STATED GOAL
Reproduce the entries below verbatim, starting at the line that contains "Task: Open the 6 Agu – 12 Agu chevron" and ending at the line that contains "Screen dimensions: 1115x561 coord(20,7)", with both of those lines included.

--- start EXERCISE DATA ---

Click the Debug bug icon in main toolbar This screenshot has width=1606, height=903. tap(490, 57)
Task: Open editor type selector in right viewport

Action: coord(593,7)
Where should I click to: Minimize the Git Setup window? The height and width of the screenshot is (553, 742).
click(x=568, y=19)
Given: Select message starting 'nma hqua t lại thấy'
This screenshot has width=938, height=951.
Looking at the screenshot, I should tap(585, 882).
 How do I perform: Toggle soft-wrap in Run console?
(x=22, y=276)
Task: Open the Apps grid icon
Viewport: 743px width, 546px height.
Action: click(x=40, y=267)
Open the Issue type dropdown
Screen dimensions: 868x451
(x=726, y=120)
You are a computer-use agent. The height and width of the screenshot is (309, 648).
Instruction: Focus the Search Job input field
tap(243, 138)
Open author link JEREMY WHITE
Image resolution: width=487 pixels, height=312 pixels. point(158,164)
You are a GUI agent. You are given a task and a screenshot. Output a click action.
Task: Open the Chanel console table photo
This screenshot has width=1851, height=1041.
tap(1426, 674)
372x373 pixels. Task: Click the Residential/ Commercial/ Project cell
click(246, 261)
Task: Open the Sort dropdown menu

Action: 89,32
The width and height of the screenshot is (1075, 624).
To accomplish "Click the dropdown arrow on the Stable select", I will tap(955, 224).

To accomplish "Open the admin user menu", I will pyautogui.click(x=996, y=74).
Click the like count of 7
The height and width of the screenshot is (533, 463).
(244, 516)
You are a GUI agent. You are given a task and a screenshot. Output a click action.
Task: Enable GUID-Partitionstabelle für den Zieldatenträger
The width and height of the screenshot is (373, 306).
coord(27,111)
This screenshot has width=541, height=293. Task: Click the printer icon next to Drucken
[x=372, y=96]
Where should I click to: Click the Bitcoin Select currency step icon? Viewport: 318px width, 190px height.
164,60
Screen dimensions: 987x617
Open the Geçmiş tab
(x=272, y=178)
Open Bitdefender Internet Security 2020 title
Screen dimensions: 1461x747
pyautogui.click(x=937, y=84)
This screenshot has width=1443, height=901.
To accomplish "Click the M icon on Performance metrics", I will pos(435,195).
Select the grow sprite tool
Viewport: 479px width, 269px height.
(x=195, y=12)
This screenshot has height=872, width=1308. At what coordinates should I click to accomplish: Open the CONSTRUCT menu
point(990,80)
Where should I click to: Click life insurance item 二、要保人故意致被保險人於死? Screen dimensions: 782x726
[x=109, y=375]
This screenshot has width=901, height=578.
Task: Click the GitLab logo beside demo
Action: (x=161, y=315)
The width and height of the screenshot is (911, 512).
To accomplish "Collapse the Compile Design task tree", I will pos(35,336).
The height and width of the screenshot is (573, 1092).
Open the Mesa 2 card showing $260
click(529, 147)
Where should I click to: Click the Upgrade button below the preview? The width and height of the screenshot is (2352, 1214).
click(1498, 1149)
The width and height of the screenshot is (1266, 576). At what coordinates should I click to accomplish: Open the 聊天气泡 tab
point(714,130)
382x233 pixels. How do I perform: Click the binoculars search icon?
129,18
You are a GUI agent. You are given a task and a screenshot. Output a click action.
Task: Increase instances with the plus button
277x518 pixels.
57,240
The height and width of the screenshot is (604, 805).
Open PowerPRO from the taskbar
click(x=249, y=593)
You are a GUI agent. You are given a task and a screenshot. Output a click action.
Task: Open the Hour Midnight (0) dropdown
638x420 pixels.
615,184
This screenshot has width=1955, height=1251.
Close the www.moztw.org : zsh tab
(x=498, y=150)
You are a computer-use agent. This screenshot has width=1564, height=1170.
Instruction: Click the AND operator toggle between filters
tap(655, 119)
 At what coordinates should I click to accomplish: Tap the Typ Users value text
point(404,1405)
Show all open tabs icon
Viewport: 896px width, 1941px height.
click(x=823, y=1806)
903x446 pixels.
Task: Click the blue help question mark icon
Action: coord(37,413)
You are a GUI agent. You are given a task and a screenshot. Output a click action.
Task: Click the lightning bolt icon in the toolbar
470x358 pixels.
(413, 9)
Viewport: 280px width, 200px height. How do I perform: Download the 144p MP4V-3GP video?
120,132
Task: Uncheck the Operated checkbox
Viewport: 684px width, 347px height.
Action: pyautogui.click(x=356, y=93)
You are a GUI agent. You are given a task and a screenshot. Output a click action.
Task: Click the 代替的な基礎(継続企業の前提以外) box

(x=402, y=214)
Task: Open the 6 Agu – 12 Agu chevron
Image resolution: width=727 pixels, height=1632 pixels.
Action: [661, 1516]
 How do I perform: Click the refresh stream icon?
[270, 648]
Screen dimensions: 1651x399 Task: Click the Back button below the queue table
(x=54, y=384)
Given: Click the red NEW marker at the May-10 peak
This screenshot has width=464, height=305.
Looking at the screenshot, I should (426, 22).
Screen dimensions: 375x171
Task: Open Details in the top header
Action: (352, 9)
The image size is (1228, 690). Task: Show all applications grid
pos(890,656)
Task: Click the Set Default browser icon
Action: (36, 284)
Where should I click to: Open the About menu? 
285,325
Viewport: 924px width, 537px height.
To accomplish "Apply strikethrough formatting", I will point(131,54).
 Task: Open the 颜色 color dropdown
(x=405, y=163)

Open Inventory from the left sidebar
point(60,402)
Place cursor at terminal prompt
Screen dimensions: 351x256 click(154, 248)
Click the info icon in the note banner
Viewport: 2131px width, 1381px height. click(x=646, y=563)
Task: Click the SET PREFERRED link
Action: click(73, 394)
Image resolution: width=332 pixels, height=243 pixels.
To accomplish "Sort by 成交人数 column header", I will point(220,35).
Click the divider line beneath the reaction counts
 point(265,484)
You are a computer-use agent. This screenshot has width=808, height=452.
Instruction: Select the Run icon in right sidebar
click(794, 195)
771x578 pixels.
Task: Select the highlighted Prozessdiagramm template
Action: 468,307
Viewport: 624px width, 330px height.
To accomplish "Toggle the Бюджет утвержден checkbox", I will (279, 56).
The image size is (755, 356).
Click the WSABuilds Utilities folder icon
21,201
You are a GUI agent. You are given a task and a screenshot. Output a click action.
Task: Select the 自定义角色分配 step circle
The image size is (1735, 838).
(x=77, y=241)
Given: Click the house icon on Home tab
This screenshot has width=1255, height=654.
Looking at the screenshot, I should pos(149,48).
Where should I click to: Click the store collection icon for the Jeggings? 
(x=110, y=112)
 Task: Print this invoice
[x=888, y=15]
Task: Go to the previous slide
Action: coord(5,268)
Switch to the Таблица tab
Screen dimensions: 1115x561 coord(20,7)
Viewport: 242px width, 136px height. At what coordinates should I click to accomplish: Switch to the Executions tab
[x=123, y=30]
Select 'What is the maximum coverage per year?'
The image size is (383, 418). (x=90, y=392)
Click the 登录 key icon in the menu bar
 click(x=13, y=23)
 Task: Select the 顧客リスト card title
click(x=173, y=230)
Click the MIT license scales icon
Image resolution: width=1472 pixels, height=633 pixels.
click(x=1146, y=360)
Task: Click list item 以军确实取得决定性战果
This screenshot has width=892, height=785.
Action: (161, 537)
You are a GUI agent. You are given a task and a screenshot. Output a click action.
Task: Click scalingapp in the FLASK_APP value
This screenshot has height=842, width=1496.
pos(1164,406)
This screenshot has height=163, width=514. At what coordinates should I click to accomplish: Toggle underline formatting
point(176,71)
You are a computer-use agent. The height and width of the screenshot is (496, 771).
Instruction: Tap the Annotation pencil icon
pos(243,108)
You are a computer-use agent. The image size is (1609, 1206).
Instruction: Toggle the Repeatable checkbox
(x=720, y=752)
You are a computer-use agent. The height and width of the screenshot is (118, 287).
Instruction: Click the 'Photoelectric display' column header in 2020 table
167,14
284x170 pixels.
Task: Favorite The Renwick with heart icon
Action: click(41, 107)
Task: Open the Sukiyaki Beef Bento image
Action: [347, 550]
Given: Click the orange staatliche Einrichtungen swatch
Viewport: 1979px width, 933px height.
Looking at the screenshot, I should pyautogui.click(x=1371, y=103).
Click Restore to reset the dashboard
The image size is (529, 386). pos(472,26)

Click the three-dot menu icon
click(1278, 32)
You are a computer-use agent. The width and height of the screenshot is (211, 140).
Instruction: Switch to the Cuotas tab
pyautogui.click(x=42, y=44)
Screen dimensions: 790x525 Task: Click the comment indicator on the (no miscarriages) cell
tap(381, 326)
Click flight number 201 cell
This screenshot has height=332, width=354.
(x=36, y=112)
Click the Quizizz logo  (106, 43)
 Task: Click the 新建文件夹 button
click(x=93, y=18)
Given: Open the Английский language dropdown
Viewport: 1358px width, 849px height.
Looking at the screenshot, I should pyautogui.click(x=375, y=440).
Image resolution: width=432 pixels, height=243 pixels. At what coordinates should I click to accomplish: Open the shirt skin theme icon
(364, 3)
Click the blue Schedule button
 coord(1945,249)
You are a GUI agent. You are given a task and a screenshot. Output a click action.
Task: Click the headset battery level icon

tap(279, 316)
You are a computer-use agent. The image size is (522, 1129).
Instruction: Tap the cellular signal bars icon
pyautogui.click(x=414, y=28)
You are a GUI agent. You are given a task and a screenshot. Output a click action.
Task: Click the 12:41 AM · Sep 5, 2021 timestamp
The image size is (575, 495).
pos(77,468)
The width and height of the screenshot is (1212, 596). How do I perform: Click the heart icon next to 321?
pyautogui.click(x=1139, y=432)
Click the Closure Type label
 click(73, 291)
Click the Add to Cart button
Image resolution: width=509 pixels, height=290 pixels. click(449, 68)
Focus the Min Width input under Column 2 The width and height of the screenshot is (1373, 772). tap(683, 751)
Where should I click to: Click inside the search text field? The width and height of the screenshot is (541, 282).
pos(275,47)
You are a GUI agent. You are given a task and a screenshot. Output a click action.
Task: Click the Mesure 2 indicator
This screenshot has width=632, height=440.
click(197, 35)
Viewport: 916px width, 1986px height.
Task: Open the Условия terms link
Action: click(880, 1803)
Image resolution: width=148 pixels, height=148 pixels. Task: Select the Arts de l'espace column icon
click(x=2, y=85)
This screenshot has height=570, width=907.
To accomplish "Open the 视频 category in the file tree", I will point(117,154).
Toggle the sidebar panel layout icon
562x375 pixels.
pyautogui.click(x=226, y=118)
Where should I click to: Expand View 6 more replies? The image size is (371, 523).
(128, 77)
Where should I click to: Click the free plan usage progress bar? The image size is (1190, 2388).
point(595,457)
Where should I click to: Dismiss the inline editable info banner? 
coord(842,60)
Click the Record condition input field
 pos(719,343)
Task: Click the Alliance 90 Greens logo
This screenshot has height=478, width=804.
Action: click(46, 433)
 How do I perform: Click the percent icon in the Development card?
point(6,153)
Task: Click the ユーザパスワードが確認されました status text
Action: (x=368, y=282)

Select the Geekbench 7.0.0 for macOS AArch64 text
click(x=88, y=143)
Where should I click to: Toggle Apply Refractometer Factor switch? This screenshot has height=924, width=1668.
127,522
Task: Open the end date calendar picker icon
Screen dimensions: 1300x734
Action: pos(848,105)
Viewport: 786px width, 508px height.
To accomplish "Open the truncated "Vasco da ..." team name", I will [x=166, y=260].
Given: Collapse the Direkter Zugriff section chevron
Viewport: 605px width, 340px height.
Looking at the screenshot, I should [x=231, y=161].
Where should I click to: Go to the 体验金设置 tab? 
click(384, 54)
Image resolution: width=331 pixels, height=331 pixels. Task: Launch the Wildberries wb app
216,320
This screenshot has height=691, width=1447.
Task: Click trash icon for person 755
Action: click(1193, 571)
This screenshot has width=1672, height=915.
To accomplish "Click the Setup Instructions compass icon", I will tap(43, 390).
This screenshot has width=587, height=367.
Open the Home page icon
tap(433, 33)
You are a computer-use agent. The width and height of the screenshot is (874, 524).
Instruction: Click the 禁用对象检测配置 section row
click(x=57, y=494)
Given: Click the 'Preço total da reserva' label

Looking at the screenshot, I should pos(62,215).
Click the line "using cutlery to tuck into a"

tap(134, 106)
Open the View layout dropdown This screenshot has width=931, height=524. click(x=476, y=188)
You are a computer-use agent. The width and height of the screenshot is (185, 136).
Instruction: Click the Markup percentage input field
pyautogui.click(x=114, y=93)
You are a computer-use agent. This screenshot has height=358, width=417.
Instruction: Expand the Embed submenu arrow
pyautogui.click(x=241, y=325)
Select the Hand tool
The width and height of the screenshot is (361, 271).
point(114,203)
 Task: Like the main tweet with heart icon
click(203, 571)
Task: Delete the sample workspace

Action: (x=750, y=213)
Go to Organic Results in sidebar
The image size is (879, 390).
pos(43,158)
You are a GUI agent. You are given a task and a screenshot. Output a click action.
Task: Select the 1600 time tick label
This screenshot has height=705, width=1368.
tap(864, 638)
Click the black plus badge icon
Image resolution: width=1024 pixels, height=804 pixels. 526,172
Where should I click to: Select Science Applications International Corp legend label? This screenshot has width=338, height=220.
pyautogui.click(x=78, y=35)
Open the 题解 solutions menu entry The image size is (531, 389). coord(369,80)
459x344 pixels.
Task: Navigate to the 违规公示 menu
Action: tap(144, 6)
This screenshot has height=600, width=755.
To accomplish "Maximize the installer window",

--- end EXERCISE DATA ---

THE OUTPUT
Task: Open the 6 Agu – 12 Agu chevron
Image resolution: width=727 pixels, height=1632 pixels.
Action: [661, 1516]
 How do I perform: Click the refresh stream icon?
[270, 648]
Screen dimensions: 1651x399 Task: Click the Back button below the queue table
(x=54, y=384)
Given: Click the red NEW marker at the May-10 peak
This screenshot has width=464, height=305.
Looking at the screenshot, I should (426, 22).
Screen dimensions: 375x171
Task: Open Details in the top header
Action: (352, 9)
The image size is (1228, 690). Task: Show all applications grid
pos(890,656)
Task: Click the Set Default browser icon
Action: (36, 284)
Where should I click to: Open the About menu? 
285,325
Viewport: 924px width, 537px height.
To accomplish "Apply strikethrough formatting", I will point(131,54).
 Task: Open the 颜色 color dropdown
(x=405, y=163)

Open Inventory from the left sidebar
point(60,402)
Place cursor at terminal prompt
Screen dimensions: 351x256 click(154, 248)
Click the info icon in the note banner
Viewport: 2131px width, 1381px height. click(x=646, y=563)
Task: Click the SET PREFERRED link
Action: click(73, 394)
Image resolution: width=332 pixels, height=243 pixels.
To accomplish "Sort by 成交人数 column header", I will point(220,35).
Click the divider line beneath the reaction counts
 point(265,484)
You are a computer-use agent. This screenshot has width=808, height=452.
Instruction: Select the Run icon in right sidebar
click(794, 195)
771x578 pixels.
Task: Select the highlighted Prozessdiagramm template
Action: 468,307
Viewport: 624px width, 330px height.
To accomplish "Toggle the Бюджет утвержден checkbox", I will (279, 56).
The image size is (755, 356).
Click the WSABuilds Utilities folder icon
21,201
You are a GUI agent. You are given a task and a screenshot. Output a click action.
Task: Select the 自定义角色分配 step circle
The image size is (1735, 838).
(x=77, y=241)
Given: Click the house icon on Home tab
This screenshot has width=1255, height=654.
Looking at the screenshot, I should pos(149,48).
Where should I click to: Click the store collection icon for the Jeggings? 
(x=110, y=112)
 Task: Print this invoice
[x=888, y=15]
Task: Go to the previous slide
Action: coord(5,268)
Switch to the Таблица tab
Screen dimensions: 1115x561 coord(20,7)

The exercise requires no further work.